**THE EXERCISE:** Rewrite the records between the lines holding "Open the single person profile icon" and "Looking at the screenshot, I should [217, 27].", inclusive, with "Adaptivity" changed to "Accessibility" and all else left as it is.

**PROVIDED RECORDS:**

····················

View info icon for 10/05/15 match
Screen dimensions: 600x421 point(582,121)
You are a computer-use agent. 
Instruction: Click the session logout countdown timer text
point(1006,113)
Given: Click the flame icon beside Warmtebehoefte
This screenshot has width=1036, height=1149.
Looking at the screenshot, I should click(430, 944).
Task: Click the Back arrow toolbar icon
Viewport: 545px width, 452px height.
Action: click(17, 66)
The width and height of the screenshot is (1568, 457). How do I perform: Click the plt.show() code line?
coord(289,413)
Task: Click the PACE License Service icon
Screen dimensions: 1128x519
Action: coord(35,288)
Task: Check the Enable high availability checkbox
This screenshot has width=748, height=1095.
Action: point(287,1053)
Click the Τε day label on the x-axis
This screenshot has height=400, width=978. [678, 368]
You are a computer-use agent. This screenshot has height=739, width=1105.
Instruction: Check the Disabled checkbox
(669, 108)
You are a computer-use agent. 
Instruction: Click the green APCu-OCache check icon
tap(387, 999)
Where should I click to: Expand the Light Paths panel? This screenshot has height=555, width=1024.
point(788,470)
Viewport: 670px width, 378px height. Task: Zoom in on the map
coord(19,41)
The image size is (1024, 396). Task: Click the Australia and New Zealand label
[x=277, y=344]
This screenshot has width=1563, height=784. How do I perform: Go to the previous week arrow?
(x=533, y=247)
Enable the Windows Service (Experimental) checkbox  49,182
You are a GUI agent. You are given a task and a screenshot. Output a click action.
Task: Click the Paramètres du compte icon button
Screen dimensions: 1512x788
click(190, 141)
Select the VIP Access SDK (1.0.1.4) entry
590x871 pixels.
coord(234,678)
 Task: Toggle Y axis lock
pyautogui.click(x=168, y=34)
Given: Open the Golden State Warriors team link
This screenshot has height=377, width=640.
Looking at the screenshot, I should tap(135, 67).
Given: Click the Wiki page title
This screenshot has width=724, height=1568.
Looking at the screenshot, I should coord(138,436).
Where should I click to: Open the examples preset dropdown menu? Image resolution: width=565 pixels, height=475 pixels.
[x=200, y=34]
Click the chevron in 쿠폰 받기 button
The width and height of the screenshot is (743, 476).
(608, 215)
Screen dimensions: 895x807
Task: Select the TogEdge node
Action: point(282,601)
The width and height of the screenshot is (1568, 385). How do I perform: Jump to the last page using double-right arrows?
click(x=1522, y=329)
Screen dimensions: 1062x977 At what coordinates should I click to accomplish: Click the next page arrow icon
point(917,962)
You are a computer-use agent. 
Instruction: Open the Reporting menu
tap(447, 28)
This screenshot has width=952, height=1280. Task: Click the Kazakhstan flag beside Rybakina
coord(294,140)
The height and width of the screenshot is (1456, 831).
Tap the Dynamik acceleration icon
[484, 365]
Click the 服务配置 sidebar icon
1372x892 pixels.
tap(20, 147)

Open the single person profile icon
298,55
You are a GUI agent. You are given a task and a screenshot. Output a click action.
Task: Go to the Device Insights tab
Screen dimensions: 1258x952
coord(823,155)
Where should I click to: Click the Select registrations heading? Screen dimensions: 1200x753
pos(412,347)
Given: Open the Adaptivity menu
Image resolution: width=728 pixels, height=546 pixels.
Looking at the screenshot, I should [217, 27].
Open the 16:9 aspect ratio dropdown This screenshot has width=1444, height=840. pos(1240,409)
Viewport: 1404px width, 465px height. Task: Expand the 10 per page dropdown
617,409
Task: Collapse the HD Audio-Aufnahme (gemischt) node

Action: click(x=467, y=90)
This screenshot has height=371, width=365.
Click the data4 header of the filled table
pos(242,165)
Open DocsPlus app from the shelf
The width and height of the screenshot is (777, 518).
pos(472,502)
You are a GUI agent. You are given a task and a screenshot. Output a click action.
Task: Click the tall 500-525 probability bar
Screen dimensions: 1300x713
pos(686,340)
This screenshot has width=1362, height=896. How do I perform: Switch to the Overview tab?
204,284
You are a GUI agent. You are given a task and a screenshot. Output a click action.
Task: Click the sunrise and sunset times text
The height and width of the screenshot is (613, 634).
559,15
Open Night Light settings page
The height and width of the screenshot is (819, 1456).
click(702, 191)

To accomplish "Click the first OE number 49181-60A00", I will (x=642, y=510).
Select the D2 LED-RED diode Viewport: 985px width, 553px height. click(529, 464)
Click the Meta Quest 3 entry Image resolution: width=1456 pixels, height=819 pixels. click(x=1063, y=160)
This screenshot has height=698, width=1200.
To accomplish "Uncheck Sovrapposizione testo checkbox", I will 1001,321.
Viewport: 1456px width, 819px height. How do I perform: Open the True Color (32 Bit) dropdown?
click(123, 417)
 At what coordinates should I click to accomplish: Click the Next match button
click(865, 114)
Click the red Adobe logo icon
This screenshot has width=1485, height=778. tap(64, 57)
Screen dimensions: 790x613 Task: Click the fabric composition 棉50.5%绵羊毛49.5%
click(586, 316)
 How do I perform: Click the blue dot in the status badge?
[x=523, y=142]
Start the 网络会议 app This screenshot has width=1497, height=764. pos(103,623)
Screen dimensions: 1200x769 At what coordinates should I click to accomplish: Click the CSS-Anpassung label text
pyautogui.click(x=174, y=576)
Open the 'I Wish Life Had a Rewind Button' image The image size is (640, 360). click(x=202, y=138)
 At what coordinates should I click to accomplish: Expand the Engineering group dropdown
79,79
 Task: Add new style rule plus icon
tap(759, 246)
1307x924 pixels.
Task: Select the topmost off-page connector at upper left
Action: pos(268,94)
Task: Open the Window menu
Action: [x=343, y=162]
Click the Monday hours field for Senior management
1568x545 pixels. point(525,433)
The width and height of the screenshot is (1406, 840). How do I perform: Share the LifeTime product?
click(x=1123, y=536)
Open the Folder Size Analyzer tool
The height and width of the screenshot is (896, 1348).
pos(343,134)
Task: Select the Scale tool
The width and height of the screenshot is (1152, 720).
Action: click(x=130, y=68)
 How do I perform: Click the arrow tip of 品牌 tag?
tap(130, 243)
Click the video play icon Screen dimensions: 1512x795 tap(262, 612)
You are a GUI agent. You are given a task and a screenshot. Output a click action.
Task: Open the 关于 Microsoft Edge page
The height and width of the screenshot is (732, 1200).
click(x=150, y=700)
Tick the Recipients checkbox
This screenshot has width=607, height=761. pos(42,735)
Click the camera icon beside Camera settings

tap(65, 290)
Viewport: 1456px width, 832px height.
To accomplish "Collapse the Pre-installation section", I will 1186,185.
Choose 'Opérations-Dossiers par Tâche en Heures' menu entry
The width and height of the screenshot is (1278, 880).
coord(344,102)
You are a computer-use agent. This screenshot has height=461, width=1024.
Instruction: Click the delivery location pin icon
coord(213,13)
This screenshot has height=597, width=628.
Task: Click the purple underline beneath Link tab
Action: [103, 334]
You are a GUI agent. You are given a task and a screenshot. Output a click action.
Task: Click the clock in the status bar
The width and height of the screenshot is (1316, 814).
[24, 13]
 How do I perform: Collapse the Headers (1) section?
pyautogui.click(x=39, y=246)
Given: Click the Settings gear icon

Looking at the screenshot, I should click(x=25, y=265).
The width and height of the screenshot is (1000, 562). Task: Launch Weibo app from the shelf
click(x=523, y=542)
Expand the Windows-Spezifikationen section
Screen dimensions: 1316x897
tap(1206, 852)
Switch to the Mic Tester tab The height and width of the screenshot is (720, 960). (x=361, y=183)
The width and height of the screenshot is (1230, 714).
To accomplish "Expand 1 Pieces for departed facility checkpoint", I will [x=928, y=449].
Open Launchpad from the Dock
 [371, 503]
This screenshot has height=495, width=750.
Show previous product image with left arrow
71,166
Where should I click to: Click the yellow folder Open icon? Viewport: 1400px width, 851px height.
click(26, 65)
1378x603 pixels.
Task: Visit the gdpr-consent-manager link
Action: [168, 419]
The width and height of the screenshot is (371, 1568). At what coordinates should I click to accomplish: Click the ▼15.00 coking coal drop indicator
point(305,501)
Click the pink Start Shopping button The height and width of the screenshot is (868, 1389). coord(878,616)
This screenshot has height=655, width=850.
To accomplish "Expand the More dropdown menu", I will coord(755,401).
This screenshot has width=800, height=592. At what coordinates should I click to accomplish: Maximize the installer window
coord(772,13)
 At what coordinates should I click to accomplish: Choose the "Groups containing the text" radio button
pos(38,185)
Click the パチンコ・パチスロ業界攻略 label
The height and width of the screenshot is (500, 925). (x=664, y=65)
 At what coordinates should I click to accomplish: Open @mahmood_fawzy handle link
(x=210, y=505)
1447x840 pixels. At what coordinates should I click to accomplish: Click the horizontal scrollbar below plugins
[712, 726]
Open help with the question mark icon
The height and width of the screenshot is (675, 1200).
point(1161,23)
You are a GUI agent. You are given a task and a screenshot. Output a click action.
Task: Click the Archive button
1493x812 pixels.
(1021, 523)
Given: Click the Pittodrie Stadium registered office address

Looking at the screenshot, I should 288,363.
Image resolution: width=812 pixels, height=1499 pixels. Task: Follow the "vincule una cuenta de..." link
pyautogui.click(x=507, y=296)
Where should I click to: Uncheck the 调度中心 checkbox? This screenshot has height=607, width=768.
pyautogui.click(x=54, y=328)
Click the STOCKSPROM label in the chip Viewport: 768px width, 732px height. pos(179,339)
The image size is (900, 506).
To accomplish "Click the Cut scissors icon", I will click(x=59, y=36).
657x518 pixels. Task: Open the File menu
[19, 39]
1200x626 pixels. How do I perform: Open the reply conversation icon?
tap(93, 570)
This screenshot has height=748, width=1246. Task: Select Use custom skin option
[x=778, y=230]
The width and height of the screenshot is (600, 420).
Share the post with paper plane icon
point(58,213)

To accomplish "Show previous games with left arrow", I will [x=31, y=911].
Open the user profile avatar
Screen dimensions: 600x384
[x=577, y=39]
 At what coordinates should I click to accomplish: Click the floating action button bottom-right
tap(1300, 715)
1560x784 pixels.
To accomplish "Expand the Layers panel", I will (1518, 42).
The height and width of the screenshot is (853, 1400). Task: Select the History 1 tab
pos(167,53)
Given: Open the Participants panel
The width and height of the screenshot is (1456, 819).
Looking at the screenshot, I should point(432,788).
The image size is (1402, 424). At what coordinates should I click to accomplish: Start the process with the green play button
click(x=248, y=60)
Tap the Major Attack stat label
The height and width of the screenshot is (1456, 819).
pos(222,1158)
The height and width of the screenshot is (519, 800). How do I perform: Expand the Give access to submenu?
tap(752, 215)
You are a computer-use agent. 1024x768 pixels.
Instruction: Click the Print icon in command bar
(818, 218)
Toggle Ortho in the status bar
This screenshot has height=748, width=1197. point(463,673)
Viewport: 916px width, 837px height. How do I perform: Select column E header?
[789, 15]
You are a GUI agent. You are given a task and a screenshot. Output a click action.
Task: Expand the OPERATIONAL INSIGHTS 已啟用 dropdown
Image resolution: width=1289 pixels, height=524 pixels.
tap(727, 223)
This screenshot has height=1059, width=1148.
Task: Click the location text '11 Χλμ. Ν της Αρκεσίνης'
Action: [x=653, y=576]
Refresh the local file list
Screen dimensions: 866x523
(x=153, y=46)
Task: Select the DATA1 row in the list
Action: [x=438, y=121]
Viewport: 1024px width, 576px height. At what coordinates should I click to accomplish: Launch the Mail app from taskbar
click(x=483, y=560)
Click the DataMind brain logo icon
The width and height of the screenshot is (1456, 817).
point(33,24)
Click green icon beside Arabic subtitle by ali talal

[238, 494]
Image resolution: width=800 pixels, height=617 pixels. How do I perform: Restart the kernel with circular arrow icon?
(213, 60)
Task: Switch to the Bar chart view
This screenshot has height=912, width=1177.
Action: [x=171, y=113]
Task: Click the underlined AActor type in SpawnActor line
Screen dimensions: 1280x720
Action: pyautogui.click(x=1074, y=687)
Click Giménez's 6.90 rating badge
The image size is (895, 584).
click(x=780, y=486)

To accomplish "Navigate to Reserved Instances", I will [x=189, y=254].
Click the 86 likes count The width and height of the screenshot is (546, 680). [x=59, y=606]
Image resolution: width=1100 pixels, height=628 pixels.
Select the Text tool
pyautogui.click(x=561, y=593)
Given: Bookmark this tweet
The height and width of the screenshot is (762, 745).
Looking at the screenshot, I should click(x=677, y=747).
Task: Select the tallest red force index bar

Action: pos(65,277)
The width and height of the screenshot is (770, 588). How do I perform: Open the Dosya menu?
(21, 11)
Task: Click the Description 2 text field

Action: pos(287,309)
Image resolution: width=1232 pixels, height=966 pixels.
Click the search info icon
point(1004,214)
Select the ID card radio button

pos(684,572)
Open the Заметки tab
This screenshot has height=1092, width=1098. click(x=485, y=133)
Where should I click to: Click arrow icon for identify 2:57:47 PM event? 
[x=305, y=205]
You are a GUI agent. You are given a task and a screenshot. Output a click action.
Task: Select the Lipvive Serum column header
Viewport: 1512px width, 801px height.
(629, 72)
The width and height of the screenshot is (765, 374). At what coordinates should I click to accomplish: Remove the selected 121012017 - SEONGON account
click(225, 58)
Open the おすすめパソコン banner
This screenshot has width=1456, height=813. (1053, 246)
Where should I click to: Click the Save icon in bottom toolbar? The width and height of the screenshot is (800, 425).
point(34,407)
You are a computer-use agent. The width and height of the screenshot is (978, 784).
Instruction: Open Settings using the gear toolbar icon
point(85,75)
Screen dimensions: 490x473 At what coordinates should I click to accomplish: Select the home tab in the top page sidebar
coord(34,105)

····················

**FULL SOLUTION:**
Open the single person profile icon
298,55
You are a GUI agent. You are given a task and a screenshot. Output a click action.
Task: Go to the Device Insights tab
Screen dimensions: 1258x952
coord(823,155)
Where should I click to: Click the Select registrations heading? Screen dimensions: 1200x753
pos(412,347)
Given: Open the Accessibility menu
Image resolution: width=728 pixels, height=546 pixels.
Looking at the screenshot, I should [217, 27].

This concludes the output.